** EXERCISE INPUT **
- - - -

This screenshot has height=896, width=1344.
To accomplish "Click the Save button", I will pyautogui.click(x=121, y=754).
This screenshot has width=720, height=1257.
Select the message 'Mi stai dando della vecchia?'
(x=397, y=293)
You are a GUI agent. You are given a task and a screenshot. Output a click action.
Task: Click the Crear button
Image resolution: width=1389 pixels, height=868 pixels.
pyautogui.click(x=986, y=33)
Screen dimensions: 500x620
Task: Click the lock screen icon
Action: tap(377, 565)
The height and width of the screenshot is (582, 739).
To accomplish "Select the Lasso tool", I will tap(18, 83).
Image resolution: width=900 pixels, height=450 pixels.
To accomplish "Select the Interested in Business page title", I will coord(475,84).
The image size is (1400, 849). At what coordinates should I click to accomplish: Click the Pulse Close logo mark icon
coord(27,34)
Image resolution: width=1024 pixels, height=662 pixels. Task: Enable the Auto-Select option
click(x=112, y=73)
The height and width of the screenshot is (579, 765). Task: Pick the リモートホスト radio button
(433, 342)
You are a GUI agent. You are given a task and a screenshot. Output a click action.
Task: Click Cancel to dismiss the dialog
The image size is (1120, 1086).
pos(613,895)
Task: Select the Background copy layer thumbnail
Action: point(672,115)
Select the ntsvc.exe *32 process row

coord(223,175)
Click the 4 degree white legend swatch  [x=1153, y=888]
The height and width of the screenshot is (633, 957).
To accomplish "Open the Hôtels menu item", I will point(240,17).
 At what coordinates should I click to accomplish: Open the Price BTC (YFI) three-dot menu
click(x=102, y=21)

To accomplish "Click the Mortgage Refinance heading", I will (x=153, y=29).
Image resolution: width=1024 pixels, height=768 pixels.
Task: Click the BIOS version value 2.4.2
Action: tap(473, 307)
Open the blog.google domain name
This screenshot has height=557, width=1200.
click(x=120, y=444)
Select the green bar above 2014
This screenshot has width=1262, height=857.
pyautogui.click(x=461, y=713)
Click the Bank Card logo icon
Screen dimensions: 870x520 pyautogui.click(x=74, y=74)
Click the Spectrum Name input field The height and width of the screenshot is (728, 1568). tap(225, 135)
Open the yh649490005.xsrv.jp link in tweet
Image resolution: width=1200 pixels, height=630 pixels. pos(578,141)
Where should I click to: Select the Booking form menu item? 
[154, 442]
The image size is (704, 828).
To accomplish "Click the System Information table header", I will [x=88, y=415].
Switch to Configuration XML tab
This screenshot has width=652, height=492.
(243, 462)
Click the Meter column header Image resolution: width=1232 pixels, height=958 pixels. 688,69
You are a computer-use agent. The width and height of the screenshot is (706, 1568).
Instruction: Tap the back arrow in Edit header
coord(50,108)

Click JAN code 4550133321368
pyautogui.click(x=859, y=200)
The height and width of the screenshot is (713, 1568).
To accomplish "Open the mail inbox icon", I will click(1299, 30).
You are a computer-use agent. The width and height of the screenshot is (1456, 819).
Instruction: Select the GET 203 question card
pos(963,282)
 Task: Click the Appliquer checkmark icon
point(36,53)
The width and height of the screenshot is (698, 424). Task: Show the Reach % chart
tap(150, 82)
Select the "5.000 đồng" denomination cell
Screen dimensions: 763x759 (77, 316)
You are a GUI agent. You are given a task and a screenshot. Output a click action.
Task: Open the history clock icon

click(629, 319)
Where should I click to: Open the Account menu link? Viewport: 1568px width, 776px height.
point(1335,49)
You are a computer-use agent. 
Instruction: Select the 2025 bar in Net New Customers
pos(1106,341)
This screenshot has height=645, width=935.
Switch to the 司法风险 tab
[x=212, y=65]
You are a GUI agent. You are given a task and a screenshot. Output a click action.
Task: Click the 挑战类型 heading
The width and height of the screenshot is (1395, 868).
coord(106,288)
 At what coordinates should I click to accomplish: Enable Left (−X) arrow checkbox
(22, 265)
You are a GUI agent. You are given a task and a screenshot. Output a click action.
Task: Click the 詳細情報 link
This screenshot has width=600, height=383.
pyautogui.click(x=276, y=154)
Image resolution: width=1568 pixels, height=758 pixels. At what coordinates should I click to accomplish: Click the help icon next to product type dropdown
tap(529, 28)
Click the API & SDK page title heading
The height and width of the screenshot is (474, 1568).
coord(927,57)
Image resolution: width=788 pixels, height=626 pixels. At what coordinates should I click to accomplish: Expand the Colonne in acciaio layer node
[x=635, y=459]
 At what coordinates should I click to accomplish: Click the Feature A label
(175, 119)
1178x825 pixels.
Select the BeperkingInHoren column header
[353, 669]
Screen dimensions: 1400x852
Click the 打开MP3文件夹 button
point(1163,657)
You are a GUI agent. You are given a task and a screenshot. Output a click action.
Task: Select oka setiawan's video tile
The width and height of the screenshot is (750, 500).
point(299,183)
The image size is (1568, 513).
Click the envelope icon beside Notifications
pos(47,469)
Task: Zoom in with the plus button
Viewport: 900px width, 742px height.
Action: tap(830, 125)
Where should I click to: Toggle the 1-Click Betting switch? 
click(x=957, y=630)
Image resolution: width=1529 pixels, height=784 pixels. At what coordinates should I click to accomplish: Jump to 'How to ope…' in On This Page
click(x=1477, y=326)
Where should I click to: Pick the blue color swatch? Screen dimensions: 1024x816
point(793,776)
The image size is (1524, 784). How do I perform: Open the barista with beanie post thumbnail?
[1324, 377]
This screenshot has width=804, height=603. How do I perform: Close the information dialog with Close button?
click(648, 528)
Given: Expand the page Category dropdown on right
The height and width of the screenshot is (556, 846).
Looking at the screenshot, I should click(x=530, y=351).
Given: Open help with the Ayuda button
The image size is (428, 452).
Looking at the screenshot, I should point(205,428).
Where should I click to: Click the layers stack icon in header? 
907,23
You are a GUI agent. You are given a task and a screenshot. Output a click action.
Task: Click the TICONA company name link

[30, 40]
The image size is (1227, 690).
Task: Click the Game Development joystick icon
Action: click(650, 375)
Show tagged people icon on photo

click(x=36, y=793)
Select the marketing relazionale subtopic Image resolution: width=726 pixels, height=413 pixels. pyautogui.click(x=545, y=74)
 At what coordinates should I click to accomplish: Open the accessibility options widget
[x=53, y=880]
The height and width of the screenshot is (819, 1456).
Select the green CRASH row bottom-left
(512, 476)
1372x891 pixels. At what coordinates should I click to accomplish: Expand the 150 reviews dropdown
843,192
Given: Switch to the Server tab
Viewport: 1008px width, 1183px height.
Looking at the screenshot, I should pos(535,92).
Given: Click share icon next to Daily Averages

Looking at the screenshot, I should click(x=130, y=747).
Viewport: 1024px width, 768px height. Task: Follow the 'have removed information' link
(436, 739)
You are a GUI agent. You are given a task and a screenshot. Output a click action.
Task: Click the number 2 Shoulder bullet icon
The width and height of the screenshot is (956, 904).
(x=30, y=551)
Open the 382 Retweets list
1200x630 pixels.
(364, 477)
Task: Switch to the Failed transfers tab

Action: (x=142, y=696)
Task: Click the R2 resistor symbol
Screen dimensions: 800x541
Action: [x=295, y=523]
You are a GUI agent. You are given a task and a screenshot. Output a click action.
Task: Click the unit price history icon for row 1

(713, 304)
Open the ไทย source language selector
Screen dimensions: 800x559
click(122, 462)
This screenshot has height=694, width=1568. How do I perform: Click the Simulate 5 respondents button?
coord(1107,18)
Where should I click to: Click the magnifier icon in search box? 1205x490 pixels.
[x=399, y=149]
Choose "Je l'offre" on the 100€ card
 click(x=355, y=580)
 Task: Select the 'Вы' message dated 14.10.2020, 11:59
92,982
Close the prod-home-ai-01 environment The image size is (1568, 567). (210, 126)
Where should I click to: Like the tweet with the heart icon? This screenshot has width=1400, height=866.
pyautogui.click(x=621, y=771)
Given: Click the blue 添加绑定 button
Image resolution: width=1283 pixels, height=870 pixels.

- - - -

** WHAT NEEDS TO BE DONE **
Could you reproduce exactly the lines of the entries above, from the one with "Click the Bank Card logo icon" through the one with "Switch to Configuration XML tab", and nothing else?

** OUTPUT OF THE EXERCISE **
Click the Bank Card logo icon
Screen dimensions: 870x520 pyautogui.click(x=74, y=74)
Click the Spectrum Name input field The height and width of the screenshot is (728, 1568). tap(225, 135)
Open the yh649490005.xsrv.jp link in tweet
Image resolution: width=1200 pixels, height=630 pixels. pos(578,141)
Where should I click to: Select the Booking form menu item? 
[154, 442]
The image size is (704, 828).
To accomplish "Click the System Information table header", I will [x=88, y=415].
Switch to Configuration XML tab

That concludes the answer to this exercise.